:: RECORDS ::
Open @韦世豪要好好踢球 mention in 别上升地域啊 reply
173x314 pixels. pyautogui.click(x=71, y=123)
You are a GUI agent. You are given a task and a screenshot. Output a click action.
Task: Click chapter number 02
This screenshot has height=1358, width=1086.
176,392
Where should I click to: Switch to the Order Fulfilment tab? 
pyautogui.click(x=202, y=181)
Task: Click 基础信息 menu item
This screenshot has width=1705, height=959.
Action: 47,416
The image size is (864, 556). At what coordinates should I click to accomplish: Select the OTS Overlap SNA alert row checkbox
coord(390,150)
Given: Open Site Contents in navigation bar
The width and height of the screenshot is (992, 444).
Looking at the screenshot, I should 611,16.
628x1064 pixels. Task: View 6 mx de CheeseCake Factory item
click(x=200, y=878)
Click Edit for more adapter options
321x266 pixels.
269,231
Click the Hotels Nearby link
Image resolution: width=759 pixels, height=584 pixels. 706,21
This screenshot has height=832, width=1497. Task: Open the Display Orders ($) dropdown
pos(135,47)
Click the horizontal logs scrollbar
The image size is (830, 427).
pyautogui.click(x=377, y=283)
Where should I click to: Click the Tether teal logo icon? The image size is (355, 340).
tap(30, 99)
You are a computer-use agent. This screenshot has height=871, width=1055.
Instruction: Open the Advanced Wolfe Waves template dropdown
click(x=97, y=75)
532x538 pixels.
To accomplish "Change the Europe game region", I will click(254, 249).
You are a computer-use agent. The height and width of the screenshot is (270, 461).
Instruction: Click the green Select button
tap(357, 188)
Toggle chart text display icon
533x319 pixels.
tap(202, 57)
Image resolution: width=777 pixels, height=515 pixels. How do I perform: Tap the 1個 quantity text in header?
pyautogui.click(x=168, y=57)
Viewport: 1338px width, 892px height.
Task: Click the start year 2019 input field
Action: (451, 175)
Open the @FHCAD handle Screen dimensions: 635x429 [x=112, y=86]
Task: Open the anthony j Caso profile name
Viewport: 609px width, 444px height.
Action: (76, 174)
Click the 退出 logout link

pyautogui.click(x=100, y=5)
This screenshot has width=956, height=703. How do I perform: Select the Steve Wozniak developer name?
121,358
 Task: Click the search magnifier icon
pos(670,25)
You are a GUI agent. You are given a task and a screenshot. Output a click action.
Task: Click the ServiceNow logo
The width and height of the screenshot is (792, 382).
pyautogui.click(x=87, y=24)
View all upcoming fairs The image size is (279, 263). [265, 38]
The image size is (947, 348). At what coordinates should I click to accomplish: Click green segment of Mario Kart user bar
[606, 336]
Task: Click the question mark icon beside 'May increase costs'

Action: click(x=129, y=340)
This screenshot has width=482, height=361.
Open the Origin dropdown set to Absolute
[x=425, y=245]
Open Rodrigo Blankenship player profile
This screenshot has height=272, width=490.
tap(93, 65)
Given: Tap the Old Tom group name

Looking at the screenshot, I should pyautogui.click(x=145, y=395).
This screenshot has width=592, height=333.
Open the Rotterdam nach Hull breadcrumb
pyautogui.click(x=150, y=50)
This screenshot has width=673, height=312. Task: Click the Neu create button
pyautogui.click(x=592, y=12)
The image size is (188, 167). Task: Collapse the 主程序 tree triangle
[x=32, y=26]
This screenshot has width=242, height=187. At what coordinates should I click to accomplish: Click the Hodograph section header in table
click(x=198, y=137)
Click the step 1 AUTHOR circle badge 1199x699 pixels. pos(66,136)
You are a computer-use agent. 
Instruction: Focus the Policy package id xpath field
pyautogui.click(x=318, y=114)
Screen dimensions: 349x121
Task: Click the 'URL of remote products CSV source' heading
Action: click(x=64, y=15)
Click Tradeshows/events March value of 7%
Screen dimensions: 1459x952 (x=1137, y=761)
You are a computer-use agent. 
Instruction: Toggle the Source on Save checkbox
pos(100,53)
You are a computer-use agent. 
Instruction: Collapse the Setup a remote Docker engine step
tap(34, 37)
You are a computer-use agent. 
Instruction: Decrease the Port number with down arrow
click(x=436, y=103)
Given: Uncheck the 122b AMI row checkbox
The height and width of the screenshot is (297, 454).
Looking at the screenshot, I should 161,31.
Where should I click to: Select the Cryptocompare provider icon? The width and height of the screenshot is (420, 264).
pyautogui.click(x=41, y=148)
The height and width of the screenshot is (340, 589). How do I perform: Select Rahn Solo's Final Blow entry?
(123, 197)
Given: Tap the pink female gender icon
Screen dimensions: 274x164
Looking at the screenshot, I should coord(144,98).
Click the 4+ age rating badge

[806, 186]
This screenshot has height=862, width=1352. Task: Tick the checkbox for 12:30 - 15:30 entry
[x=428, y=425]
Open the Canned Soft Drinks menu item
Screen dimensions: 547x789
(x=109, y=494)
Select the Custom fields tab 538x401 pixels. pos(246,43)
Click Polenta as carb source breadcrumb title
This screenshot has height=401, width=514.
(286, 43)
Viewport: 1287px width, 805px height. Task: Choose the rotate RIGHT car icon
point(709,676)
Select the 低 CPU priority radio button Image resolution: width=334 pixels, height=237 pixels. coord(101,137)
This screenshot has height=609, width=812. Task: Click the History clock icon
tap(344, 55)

:: INSTRUCTIONS TO FOLLOW ::
Retype exactly, and only, the lines from the line holding "Click Polenta as carb source breadcrumb title" through the last line of the data; both of those lines count.

:: WRITTEN ANSWER ::
Click Polenta as carb source breadcrumb title
This screenshot has height=401, width=514.
(286, 43)
Viewport: 1287px width, 805px height. Task: Choose the rotate RIGHT car icon
point(709,676)
Select the 低 CPU priority radio button Image resolution: width=334 pixels, height=237 pixels. coord(101,137)
This screenshot has height=609, width=812. Task: Click the History clock icon
tap(344, 55)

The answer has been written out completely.